Vertiv completed the acquisition of ThermoKey, a heat rejection and heat-exchange technology provider, the company said Friday, expanding its thermal management capabilities for AI data centers in Europe, the Middle East and Africa.
"Customers are scaling AI infrastructure at an unprecedented pace, and thermal performance is now a critical enabler of capacity and efficiency," Giordano Albertazzi, chief executive officer at Vertiv, said.
ThermoKey, founded in 1991 and based in Rivarotta, Italy, brings more than 30 years of engineering expertise in heat-exchange solutions, dry coolers and compatibility with low-global-warming-potential and natural refrigerants. The company's technology was already used by Vertiv in select thermal solutions. Financial terms of the deal were not disclosed.
The acquisition strengthens Vertiv's ability to deliver system-level thermal architectures for AI factories and high-density data centers, a market that McKinsey estimates will require $6.7 trillion in global infrastructure investment by 2030. ThermoKey's Rivarotta operations will remain a key manufacturing and engineering hub, with Chief Executive Officer Giuseppe Visentini continuing to lead the business.

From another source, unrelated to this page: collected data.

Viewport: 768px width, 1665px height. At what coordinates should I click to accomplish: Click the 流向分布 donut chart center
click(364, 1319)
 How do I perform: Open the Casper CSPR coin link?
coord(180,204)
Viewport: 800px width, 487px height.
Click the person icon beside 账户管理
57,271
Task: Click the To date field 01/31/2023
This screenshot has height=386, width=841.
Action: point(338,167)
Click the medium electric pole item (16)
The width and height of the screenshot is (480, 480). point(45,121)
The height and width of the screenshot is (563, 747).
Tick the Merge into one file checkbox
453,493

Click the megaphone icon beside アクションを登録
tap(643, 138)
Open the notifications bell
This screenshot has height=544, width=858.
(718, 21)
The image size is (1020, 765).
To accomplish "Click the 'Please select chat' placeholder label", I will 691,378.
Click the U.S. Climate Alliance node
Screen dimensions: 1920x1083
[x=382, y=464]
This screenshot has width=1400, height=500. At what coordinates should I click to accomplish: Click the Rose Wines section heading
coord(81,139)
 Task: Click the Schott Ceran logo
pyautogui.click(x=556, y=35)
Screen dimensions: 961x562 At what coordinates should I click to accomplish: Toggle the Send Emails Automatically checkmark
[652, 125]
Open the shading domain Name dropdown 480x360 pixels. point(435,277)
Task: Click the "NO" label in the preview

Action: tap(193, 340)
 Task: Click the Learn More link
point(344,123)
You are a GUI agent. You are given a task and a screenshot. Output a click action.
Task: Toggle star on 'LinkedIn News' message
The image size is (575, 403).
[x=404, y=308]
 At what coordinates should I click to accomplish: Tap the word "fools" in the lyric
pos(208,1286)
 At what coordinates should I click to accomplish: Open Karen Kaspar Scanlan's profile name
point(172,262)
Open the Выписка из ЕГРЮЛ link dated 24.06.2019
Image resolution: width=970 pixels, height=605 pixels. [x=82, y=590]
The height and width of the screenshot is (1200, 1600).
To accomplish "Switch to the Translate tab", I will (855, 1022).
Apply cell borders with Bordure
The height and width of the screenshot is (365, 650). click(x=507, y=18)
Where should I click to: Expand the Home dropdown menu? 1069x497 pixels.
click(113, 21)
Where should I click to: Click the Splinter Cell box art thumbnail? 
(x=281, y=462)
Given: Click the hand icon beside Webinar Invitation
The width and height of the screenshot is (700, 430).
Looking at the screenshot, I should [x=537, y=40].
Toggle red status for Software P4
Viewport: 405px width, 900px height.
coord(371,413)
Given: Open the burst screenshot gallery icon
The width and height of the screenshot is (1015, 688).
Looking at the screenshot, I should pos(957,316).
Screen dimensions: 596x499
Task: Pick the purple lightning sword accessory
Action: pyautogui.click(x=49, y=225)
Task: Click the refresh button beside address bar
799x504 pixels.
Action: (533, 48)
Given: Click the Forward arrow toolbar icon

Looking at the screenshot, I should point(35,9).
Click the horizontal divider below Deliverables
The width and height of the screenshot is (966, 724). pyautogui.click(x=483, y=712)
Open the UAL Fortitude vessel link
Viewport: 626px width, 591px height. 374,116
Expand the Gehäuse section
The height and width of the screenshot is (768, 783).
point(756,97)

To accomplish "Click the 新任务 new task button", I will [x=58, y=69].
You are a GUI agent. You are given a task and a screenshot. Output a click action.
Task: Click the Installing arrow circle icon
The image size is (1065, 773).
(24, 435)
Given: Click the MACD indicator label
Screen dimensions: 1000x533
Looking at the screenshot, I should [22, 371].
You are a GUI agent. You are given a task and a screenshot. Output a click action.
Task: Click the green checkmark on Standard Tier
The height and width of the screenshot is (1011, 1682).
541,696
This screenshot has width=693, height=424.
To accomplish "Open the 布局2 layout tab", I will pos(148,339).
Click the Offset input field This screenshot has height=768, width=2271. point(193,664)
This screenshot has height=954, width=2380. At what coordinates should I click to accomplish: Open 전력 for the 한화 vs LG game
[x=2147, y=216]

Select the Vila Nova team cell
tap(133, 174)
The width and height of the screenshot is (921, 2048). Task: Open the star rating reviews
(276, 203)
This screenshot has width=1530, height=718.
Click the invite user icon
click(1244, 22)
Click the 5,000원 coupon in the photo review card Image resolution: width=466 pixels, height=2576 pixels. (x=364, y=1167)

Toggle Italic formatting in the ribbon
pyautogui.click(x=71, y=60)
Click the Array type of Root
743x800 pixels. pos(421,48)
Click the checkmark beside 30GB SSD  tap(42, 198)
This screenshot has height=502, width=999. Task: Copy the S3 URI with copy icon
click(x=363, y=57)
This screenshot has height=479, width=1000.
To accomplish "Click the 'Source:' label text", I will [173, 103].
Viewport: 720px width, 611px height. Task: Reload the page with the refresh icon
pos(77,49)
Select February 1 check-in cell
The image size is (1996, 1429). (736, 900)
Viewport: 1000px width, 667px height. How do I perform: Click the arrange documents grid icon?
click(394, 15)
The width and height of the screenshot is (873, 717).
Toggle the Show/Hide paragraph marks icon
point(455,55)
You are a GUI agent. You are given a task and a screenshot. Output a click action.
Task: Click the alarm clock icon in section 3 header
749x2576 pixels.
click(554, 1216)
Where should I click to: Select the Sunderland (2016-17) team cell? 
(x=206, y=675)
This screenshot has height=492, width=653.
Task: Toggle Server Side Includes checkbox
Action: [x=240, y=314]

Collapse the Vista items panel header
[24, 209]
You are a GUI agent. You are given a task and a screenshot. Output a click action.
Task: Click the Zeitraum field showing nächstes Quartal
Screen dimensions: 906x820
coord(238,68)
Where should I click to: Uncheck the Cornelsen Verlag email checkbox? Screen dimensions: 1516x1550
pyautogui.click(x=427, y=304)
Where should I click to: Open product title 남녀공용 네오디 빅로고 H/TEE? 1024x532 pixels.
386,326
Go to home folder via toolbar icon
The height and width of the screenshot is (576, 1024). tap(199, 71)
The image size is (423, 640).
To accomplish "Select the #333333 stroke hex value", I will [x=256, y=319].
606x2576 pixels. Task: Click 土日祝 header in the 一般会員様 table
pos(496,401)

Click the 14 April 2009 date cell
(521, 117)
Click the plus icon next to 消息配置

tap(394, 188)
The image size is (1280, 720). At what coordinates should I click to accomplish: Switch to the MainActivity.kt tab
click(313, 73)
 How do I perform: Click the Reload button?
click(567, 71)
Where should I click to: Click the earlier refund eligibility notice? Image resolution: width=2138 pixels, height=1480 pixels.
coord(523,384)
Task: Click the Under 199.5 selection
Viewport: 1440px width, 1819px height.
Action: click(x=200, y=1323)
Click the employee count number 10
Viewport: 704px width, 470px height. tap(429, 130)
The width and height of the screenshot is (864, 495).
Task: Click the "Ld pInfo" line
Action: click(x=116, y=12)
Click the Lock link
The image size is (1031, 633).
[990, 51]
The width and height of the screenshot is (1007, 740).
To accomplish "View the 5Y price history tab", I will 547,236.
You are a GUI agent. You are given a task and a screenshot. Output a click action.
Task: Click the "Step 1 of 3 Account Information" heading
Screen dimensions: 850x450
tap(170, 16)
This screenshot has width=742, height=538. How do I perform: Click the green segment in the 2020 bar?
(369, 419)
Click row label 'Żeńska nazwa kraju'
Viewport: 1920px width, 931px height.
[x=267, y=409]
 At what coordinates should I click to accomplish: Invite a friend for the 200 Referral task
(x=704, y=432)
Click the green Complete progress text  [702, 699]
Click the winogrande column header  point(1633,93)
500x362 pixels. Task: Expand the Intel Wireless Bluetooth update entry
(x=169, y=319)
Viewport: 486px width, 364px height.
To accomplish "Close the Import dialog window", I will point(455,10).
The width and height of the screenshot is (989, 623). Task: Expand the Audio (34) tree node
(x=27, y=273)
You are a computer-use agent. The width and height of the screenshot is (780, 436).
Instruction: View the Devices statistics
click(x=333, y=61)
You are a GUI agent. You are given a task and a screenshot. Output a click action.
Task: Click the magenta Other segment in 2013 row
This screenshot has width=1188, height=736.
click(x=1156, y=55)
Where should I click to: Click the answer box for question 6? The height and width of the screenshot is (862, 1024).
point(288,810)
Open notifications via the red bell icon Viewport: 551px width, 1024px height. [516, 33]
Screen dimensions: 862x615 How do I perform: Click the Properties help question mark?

"Joining Vertiv means bringing our heat-exchange expertise into a complete, integrated thermal chain that serves high-density data centers," Visentini said. "ThermoKey joins Vertiv on a path of sustained growth, and from Italy we will continue to build on that momentum."
The deal comes as data center operators face mounting pressure to manage higher thermal loads from AI workloads. A new AI Data Center Energy Performance Framework released this week by the National Electrical Manufacturers Association, ASHRAE and Pacific Northwest National Laboratory provides a technical roadmap covering cooling systems, heating equipment and water use in next-generation facilities. The framework addresses what ASHRAE called a critical moment as higher rack densities force major changes in cooling system design and operation.
Vertiv, based in Westerville, Ohio, competes with companies including Schneider Electric and Eaton in the critical digital infrastructure market. The company does business in more than 130 countries. The ThermoKey acquisition follows a broader industry push by infrastructure providers to capture spending tied to AI data center buildout, with community protests having delayed $156 billion in data center investments, according to a report from ACHR News.
Vertiv shares have gained in the past year as investors bet on the company's exposure to AI infrastructure spending. The company's thermal management portfolio now spans from precision cooling units to large-scale heat rejection systems, giving it the range to serve data center operators planning for multiple compute generations ahead.
This article is for informational purposes only and does not constitute investment advice.